Всё моё нутро заключено в кокон бордовых портьер; под чуть скрипящей, чуть поддающейся ступням сценой бьётся пульс. В тусклом, пыльноватом закулисье я однажды потерялся. И так и не выбрался.
Кем я только не был.
Я любил горячо и пылко, всего себя даровал, жизни было не жалко. Любил трепетно и окрылённо, по-поэтски. Я был убил горем. Я тосковал по-онегински. Я джентльменом слыл и сволочью. Я обращался барином, но и мёл полы. Падал на кресло, как падают уверенные в себе, знающие всему и всякому цену господа. Поднимал бокалы за дам в шляпках. Подавал руку. Принимал пальто. Я сыном был, отцом и мужем. Я был убит. И не единожды. Я был лишь деревом. И голосом автора. Я жил.

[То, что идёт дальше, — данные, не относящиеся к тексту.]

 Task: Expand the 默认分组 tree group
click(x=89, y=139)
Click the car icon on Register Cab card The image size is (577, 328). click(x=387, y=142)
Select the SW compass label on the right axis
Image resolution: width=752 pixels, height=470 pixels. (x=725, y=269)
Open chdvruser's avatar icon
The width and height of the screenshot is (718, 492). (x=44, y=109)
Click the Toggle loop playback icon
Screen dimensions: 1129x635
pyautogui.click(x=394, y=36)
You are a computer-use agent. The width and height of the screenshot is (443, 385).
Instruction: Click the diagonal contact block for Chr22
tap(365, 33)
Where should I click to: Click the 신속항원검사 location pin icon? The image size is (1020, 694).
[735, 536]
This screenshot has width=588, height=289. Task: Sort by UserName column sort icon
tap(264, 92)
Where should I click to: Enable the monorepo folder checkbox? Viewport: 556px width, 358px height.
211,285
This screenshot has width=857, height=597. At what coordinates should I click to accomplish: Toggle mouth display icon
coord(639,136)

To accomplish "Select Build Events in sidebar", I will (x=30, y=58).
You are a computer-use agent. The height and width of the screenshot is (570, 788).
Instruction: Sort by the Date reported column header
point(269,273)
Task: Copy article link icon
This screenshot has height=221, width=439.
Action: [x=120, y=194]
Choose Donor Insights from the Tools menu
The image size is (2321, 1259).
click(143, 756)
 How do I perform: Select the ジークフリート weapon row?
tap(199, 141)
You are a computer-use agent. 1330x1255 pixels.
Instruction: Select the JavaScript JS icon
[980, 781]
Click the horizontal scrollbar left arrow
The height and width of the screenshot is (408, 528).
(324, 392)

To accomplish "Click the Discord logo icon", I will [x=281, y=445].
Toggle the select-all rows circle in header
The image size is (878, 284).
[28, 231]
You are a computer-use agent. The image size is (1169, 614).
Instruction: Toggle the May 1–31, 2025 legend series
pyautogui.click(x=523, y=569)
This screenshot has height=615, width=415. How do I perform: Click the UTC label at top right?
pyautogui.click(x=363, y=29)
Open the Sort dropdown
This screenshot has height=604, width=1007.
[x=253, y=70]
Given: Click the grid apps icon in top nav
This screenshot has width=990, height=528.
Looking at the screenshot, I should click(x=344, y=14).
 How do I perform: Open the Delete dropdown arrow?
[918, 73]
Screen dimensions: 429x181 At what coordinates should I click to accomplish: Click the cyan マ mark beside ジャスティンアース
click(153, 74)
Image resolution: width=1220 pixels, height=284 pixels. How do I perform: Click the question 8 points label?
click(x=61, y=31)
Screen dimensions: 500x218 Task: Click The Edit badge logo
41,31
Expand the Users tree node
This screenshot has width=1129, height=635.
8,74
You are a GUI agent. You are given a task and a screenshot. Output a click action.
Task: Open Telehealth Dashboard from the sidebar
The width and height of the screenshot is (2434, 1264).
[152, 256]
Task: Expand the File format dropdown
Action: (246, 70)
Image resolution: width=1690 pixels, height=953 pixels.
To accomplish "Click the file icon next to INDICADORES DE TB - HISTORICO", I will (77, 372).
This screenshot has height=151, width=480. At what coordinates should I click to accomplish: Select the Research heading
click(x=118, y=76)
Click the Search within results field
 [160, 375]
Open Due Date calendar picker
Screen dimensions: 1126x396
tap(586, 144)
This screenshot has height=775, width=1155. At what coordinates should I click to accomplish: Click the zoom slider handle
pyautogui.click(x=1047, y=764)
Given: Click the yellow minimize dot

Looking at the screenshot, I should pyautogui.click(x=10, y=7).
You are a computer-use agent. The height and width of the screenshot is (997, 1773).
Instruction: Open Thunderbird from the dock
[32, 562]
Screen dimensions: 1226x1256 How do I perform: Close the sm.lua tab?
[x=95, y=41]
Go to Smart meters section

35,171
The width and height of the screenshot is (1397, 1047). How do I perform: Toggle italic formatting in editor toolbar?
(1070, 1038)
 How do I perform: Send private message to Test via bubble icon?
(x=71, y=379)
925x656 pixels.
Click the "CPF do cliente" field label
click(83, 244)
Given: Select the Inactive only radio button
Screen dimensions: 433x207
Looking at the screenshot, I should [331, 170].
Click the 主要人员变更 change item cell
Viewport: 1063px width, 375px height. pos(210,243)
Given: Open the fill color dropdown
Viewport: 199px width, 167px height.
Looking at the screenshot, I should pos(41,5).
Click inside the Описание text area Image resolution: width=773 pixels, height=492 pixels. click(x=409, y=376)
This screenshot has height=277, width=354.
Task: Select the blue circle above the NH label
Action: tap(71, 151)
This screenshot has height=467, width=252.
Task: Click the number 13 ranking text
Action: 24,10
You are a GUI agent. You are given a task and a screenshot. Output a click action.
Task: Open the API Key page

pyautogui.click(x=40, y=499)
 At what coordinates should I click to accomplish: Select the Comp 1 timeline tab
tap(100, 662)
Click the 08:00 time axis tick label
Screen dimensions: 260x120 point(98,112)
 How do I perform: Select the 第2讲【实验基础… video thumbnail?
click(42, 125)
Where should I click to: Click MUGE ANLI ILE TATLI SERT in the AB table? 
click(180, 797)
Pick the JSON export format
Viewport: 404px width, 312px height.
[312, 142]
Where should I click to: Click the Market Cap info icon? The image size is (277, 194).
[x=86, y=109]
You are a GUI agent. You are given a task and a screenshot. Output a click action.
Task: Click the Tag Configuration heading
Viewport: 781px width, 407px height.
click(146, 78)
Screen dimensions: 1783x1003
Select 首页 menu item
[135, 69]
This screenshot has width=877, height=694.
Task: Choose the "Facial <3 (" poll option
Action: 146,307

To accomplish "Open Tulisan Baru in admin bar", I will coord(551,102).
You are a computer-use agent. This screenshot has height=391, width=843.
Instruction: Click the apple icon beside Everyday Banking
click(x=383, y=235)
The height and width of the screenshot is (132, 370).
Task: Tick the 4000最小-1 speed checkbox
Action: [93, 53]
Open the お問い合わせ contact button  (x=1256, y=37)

В октябре 2008 я шёл по Невскому и пронизан был северным ветром, нёсшим с пролива. По той стороне высились башни, тут же - сновали люди, укутанные в шарфы, с зонтиками наперевес. Я шёл по Невскому и никого не играл. Я собой вдруг стал, но казалось - вдруг что-то потерял. Возможно, беда была в том, что, потерявшись однажды в пропахшем магией театре, я там и остался. Мне себя не вынести. Я здесь, на Невском, я шагаю твёрдо, крепко держу руки в карманах пальто, но словно пуст, словно выцвел весь и не осталось и пятнышка. Я всецело там, среди обитых бархатом кресел с жёсткими подлокотниками, среди узких проходов и длинных антрактов - для зрителя, и таких коротких для актёров; среди хрустальных люстр, среди лепнины. Мне себя из театра не вынести.
Бортики набережной холодили ладони, продувало насквозь. Я без неё никто - без музы театра. У неё бестелесная оболочка, она в каждом копится годами. Я смотрю на Риту, в гримёрке снимающей макияж салфетками, и вижу в её груди копошащееся свечение. Сгусток чистой энергии, чистой материи - музы. Музы великой, накалённой упорством, самобытной, рождённой чем-то свыше музой. У Матвея, умастившегося на краю сцены и читающего вслух свою партию, за мельтешащей стопкой листов в груди тоже юлит и сыпет искрами. Искрящаяся муза, порода ископаемая лишь в чистейших, прозрачных творческих натурах. У всех, на кого бы ни пал мой взгляд, я в самой их сердцевине замечаю музы излучение. И я без неё - голый лист, ободранный северным ветром с лона планеты. Я никто, как художник никто без своих кистей, как танцор - без ног.
Я женат на театре. Она моё толстое одеяло ночами, гранатовые поцелуи по утру, она - моя жизнь на двоих.
Я покидаю театр и за его дверьми остаётся - ударяется о стены, ломится из окон, кулаками барабанит дверь - моя вторая половина: моя муза, моя театральная эссенция. Я бы забрал, но, кажется, я отчаянно заблудился и выбираться совершенно не желаю. Я весь там, весь твой.
Я кричу голосом раненного, обиженного, влюблённого, покинутого, обездоленного, осчастливленного, одухотворённого, объятого всемогущей силой патриотизма, окрылённого, обманутого, продрогшего, зацелованного, окружённого родными, покорного, невыразимо счастливого. Я кричу десятками голосов и в каждом слышу свой собственный. Он здесь. Всё ещё здесь. Только здесь.
Чуть скрепит сцена, обволакивая ступни, будто мягкий пластилин; глухо бьются друг о друга портьеры, размахивая золотыми кисточками; гаснет свет. В ёрзании кресел и едва различимом шёпоте искрит и сияет, хвостом бенгальского огонька кружа над куполом зала.
Я весь твой. Я на тебе женат. Поезда несут меня, пустого и безликого, прямо к твоему источнику, к тебе самой - чтобы наполниться и задышать по-поэтски.
Отсчитываю каждый стук. Утыкаюсь носом в шарф, где ещё держится тобою вдохновлённый запах - мускатный, чуть пыльный, прохладно-лиственный. В железе колёс спешат минуты.